Innovative concepts and financially strong lessees will benefit from the recovery, which creates an opportunity for agreeing solid, long-term partnerships.
Specialist providers can jointly operate mixed-use spaces
Christoph Cellarius, team leader for project development at Groß & Partner, a Frankfurt-based property developer, likewise recognises that extended-stay formats have fared better during the pandemic. He expects operators in general to differentiate themselves more as they look to the future, specifically by way of flexible room sizes, high usage elasticity, new work options and strong positioning. Art-Invest is taking that much further. After its Hotel Manage to Core fund bought Sofitel’s Alter Wall hotel in Hamburg, the concept was completely flipped. The conference area is being ripped out and a new build constructed on the large forecourt as part of a compact mixed-use development.

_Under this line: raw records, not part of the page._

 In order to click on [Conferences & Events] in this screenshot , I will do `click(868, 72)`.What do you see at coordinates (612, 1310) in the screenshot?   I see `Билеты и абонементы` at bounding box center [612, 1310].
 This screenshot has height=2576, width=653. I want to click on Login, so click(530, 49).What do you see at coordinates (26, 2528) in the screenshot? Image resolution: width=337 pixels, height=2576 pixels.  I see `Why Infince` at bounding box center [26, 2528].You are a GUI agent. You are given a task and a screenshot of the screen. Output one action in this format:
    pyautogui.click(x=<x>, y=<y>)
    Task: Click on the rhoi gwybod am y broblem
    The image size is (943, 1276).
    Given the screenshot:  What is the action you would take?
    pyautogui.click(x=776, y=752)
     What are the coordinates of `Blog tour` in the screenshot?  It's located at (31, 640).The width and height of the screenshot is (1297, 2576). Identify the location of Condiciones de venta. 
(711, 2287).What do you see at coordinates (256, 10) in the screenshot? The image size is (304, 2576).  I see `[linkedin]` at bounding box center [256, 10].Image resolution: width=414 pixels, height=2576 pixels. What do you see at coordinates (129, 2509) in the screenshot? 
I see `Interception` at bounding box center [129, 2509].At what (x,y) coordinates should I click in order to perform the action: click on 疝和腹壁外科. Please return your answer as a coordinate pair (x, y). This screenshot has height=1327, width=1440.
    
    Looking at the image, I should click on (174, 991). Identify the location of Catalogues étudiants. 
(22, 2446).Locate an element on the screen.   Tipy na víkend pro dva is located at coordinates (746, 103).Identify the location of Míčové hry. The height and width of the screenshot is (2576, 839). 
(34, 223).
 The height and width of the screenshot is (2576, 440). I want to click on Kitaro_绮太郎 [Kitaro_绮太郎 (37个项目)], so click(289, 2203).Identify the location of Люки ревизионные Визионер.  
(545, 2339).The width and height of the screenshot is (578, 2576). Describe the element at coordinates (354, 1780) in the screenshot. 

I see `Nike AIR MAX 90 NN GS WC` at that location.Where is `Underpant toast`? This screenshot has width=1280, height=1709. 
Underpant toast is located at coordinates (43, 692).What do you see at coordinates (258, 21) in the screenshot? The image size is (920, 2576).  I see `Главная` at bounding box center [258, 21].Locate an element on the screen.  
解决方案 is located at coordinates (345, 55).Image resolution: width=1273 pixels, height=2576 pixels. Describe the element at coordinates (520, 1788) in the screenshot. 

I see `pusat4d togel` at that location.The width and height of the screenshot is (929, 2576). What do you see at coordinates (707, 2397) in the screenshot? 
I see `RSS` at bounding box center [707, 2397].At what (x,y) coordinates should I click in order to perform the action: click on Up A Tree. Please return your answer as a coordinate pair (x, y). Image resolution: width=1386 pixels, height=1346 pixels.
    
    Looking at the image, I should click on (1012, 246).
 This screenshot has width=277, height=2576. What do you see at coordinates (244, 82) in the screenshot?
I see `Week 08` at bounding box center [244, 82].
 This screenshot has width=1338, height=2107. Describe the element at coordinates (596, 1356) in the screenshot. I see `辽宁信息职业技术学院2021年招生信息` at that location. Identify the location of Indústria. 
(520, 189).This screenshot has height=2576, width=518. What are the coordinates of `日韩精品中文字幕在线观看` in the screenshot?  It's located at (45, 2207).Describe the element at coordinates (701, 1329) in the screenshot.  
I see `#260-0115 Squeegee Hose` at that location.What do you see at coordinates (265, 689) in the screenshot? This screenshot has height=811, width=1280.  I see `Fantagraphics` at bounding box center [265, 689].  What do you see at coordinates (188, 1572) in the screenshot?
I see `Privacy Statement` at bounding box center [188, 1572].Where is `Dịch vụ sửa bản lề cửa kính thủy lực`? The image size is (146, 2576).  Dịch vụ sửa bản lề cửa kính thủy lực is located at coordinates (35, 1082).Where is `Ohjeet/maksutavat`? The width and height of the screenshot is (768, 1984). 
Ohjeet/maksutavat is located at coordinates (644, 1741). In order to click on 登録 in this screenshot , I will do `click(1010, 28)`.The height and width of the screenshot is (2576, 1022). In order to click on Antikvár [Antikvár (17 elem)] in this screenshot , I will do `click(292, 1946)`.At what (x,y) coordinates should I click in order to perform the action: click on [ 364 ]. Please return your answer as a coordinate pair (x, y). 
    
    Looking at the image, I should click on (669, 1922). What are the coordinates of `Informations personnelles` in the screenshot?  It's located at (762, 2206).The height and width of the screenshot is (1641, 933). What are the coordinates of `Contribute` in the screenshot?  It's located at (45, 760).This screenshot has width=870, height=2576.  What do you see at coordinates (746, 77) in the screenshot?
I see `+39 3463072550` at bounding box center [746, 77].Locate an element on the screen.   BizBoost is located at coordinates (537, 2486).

Martin Schaller of Union Investment also sees another trend: “The question will be what contribution can a hotel make to a functioning mixed-use ensemble or neighbourhood.” He expects specialist providers and operators to increasingly join forces to operate spaces.
There’s no crystal ball to show which of these different approaches will succeed. That leads Cellarius to ask “whether the run on concrete gold and the associated ticket sizes are starting to outstrip invest or demand, and where the saturation point lies."